Here’s an excerpt from Pfefferman’s article:
Stieg Larsson, the Swedish author of the international best-selling “Millennium” series, including “The Girl With the Dragon Tattoo,” died in 2004 at age 50 of a heart attack, before the publication of his crime thrillers made him one of the most famous writers of the decade. They have sold tens of millions of copies worldwide, already spawned three Swedish films and, on Dec. 21, fans will no doubt be lining up for the opening of Hollywood’s “The Girl With the Dragon Tattoo,” directed by David Fincher and starring Daniel Craig and Rooney Mara, with a screenplay by the Oscar-winning “Schindler’s List” scribe Steven Zaillian. (The film opens in selected theaters on Dec. 20.)

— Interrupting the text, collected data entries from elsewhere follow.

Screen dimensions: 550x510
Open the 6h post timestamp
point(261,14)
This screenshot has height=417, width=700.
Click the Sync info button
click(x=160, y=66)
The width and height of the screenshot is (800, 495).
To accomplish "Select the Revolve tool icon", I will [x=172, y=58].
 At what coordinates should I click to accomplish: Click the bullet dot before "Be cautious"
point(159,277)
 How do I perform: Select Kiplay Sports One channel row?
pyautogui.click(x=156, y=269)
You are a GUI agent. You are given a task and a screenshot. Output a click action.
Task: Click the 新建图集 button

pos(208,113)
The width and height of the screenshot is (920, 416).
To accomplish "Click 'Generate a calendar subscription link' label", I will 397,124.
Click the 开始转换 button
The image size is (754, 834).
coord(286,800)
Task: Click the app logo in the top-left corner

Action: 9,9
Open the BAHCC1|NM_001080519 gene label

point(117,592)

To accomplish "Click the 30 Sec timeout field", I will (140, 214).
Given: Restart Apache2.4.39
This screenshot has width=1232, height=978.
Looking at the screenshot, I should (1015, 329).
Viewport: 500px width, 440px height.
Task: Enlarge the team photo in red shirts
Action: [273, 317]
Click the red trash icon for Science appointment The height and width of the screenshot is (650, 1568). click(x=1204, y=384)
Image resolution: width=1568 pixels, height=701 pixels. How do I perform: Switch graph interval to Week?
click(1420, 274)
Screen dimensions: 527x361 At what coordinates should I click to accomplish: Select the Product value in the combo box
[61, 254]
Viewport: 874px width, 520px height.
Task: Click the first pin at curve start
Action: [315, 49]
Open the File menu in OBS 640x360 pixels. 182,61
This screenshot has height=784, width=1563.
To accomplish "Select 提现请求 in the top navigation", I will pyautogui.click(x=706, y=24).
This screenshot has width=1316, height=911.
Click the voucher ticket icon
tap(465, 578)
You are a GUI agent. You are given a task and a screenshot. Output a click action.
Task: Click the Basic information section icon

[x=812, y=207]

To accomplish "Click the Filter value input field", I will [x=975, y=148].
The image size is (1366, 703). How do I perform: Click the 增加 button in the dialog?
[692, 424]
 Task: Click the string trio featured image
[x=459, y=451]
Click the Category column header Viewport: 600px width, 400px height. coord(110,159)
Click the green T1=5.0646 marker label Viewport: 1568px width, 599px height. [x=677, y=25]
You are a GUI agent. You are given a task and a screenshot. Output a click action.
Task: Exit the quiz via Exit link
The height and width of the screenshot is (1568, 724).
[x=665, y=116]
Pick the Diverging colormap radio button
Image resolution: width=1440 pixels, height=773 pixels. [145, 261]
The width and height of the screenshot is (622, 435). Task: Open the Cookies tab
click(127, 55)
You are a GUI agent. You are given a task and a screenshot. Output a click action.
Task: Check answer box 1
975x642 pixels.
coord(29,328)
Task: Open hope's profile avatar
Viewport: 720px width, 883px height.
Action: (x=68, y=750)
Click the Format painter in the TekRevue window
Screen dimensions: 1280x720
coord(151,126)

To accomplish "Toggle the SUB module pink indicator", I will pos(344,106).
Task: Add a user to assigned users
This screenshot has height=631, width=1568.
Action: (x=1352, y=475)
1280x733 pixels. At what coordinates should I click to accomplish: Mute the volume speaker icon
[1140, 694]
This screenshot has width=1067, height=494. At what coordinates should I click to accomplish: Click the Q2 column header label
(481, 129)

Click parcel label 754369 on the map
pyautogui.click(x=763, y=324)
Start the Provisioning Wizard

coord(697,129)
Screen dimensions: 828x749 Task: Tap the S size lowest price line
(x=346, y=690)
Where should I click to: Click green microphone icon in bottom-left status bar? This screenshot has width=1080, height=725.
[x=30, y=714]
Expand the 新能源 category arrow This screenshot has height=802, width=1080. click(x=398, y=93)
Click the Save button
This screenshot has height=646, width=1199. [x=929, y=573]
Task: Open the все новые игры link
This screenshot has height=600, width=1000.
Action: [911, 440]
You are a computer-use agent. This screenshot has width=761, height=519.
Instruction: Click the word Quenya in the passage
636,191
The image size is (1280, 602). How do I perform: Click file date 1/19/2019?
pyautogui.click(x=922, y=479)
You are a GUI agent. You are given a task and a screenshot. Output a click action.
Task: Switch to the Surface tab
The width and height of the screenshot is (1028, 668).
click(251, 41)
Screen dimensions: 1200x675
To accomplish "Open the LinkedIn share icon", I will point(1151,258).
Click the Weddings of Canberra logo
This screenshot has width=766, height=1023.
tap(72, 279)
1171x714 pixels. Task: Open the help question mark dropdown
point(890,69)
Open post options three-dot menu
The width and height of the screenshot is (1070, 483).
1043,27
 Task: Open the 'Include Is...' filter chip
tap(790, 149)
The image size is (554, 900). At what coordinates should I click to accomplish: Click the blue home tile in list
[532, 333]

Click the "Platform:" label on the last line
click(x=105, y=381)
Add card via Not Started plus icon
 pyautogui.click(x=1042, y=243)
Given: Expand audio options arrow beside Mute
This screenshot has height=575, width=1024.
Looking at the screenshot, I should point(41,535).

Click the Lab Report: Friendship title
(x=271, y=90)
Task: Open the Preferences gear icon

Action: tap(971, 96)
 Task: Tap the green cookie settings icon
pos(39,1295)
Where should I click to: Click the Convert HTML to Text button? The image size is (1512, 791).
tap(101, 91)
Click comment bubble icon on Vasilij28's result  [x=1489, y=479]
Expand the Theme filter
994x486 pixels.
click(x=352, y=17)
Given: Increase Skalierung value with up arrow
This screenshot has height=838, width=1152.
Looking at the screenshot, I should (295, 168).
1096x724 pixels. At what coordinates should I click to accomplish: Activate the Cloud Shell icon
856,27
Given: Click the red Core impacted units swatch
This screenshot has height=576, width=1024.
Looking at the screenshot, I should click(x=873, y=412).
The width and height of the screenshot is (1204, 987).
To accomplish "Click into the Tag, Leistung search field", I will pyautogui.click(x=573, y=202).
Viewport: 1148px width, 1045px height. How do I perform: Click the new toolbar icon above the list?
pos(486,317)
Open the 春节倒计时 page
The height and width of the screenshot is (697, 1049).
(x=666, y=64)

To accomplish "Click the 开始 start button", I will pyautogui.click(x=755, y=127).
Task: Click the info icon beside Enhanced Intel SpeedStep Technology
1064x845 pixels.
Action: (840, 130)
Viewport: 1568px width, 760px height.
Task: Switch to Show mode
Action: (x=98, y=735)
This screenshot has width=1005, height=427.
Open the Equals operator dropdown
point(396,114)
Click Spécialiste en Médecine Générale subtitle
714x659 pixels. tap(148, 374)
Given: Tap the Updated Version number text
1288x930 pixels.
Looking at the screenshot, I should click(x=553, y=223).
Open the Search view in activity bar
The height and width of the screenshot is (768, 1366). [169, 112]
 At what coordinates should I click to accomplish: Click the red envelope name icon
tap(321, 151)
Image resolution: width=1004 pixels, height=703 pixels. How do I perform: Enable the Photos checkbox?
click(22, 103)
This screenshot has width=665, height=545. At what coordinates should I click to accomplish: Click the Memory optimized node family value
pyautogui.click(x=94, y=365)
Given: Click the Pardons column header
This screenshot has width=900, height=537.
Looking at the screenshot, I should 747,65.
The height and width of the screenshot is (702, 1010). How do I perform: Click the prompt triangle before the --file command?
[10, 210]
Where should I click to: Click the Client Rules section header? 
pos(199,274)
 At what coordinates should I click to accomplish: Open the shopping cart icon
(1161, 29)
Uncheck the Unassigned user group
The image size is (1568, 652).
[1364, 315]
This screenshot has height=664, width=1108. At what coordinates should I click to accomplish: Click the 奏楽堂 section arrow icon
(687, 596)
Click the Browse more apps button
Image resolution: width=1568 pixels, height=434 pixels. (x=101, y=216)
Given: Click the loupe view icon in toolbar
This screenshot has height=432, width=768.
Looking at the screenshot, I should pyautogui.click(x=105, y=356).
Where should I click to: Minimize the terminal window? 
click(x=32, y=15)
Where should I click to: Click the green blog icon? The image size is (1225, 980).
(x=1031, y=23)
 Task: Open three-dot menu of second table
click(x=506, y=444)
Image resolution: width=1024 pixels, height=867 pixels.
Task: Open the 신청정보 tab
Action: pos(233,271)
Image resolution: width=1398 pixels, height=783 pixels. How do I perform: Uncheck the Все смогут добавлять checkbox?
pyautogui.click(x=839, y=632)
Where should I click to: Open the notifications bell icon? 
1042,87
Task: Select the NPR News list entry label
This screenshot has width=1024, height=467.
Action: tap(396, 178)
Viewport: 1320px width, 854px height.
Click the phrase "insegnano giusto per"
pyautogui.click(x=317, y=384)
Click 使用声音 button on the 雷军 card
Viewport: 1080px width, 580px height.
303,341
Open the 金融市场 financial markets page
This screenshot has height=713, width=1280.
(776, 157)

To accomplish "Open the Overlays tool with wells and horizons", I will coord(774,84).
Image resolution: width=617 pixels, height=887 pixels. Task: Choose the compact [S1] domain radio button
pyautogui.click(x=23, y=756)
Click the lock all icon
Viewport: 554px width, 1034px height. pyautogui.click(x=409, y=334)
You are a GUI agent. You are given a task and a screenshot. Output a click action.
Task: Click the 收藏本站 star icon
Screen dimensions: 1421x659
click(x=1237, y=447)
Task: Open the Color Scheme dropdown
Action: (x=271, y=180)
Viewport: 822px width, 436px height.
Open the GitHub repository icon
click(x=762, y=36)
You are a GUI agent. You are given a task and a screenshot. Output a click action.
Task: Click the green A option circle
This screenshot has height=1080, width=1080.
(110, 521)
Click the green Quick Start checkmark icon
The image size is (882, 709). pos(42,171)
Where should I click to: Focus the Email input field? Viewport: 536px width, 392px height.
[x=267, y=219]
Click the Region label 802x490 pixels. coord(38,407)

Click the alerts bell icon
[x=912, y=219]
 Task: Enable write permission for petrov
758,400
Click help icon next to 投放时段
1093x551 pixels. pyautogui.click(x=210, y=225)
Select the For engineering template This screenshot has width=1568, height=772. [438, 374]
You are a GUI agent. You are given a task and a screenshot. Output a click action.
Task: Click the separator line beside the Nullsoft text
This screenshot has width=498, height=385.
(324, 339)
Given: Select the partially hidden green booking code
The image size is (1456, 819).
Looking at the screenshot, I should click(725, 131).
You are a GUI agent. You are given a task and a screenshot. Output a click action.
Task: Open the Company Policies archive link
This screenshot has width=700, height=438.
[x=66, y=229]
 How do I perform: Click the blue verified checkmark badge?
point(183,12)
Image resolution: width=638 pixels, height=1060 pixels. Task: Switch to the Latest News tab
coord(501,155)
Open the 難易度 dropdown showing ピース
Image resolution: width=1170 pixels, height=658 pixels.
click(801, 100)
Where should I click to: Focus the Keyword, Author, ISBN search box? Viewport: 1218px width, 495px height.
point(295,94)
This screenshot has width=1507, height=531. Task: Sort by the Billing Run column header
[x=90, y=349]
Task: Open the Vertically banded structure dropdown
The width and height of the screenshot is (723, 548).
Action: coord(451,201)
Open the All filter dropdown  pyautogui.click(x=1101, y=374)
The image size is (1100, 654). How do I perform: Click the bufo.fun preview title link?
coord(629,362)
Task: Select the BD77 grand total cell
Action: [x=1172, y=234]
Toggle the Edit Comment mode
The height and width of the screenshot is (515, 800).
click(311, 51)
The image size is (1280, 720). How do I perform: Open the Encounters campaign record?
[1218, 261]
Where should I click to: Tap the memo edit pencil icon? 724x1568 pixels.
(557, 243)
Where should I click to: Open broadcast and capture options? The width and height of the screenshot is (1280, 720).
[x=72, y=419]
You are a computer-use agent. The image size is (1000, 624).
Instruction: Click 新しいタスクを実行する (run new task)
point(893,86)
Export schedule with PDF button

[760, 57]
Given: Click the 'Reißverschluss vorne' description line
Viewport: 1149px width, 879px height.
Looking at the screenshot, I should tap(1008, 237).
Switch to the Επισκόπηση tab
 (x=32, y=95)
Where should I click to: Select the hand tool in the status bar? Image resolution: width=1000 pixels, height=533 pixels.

But amid all this “Stieg industry,” as the late author’s life partner, Eva Gabrielsson, put it, a crucial element often has been overlooked: Just how much Larsson embedded in his novels a fundamental passion of his life — his crusade against neo-Nazism and violent far-right movements, which he viewed as anathema to Sweden and to all modern society.
“Those who see Stieg solely as an author of crime fiction have never truly known him,” Gabrielsson writes in her memoir, “There Are Things I Want You to Know About Stieg Larsson and Me” (released last June by Seven Stories,and due out in paperback on Jan. 10). The “Millennium” series, she said, “is only one episode in Steig’s journey through this world, and it certainly isn’t his life’s work.”
“The trilogy is an allegory of the individual’s eternal fight for justice and morality, the values for which Stieg Larsson fought until the day he died,” Marie-Francoise Colombani wrote in the foreword to Gabrielsson’s book. … –by Naomi Pfefferman
Read Pfefferman’s whole article.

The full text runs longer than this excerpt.